DATASET RECORDS
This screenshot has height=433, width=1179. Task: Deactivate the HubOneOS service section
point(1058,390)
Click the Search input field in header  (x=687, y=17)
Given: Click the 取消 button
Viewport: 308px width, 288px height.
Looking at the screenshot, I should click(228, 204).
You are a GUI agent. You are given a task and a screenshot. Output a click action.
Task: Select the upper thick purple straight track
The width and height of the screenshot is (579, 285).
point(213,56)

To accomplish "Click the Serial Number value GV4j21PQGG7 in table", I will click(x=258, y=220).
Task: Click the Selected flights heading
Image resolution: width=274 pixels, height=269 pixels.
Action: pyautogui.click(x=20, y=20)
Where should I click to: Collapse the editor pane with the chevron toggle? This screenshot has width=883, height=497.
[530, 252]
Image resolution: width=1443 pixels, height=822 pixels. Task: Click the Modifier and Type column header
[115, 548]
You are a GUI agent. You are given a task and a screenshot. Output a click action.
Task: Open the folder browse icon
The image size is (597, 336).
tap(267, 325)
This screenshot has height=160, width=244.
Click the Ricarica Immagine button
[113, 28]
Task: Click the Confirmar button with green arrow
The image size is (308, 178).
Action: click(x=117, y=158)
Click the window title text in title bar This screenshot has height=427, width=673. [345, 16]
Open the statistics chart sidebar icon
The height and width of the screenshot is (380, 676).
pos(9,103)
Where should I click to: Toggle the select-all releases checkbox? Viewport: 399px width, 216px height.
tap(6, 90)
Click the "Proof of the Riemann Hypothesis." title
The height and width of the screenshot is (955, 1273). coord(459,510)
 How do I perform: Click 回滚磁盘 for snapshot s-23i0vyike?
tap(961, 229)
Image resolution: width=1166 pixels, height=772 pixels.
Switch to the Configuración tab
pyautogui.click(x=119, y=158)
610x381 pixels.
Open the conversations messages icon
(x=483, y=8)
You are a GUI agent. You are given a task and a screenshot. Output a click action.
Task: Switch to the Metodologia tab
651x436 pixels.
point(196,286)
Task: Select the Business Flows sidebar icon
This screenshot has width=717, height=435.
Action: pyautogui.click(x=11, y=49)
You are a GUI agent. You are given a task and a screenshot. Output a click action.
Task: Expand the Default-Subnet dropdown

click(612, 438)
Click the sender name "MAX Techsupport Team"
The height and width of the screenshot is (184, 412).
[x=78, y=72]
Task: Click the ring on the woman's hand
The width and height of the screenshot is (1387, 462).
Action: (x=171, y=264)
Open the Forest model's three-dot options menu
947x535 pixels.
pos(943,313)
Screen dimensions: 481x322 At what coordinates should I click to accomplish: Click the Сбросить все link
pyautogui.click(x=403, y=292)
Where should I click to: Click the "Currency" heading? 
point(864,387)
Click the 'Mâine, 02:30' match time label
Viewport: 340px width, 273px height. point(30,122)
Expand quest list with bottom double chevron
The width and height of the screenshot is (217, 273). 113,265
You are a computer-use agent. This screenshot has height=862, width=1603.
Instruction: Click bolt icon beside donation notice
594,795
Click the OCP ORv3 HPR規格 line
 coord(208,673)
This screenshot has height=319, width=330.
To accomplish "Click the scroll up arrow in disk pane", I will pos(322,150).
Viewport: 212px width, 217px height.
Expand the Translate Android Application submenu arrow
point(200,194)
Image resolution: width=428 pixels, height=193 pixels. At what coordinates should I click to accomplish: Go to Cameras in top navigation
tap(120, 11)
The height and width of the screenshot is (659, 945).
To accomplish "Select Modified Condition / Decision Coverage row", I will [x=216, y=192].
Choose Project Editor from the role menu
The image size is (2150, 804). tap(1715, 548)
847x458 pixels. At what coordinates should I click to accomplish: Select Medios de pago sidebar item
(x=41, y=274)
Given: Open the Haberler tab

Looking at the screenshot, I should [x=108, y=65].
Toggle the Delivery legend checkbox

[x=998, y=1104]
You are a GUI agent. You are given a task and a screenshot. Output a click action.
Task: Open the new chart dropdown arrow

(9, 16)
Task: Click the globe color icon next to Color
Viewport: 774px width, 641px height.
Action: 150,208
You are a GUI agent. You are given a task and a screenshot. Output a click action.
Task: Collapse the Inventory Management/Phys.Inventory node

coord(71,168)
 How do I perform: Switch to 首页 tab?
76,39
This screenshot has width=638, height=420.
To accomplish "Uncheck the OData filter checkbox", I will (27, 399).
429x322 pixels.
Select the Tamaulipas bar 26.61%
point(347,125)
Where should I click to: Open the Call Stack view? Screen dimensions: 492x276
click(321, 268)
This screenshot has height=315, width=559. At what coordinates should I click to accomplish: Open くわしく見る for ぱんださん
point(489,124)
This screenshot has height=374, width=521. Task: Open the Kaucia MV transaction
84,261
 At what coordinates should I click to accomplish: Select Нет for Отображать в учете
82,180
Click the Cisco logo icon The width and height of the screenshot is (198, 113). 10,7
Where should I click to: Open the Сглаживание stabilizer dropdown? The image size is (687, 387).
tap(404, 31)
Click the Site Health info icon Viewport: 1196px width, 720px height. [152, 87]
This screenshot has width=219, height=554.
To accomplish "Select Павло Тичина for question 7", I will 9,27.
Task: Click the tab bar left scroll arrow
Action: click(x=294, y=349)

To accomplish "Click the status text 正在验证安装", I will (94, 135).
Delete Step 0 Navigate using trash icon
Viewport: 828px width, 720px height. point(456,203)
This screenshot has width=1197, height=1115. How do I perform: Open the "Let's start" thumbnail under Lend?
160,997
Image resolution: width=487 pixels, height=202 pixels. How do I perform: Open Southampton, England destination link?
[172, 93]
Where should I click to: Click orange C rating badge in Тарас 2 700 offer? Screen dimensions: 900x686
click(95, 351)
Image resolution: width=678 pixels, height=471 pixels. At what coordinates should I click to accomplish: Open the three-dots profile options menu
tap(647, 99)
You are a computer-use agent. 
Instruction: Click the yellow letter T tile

DIRECTION
Please reproduce the entries above word for word, beginning with the line that contains "Image resolution: width=428" and continuing through the line that contains "click(321, 268)", both lines included.

REPLY
Image resolution: width=428 pixels, height=193 pixels. At what coordinates should I click to accomplish: Go to Cameras in top navigation
tap(120, 11)
The height and width of the screenshot is (659, 945).
To accomplish "Select Modified Condition / Decision Coverage row", I will [x=216, y=192].
Choose Project Editor from the role menu
The image size is (2150, 804). tap(1715, 548)
847x458 pixels. At what coordinates should I click to accomplish: Select Medios de pago sidebar item
(x=41, y=274)
Given: Open the Haberler tab

Looking at the screenshot, I should [x=108, y=65].
Toggle the Delivery legend checkbox

[x=998, y=1104]
You are a GUI agent. You are given a task and a screenshot. Output a click action.
Task: Open the new chart dropdown arrow

(9, 16)
Task: Click the globe color icon next to Color
Viewport: 774px width, 641px height.
Action: 150,208
You are a GUI agent. You are given a task and a screenshot. Output a click action.
Task: Collapse the Inventory Management/Phys.Inventory node

coord(71,168)
 How do I perform: Switch to 首页 tab?
76,39
This screenshot has width=638, height=420.
To accomplish "Uncheck the OData filter checkbox", I will (27, 399).
429x322 pixels.
Select the Tamaulipas bar 26.61%
point(347,125)
Where should I click to: Open the Call Stack view? Screen dimensions: 492x276
click(321, 268)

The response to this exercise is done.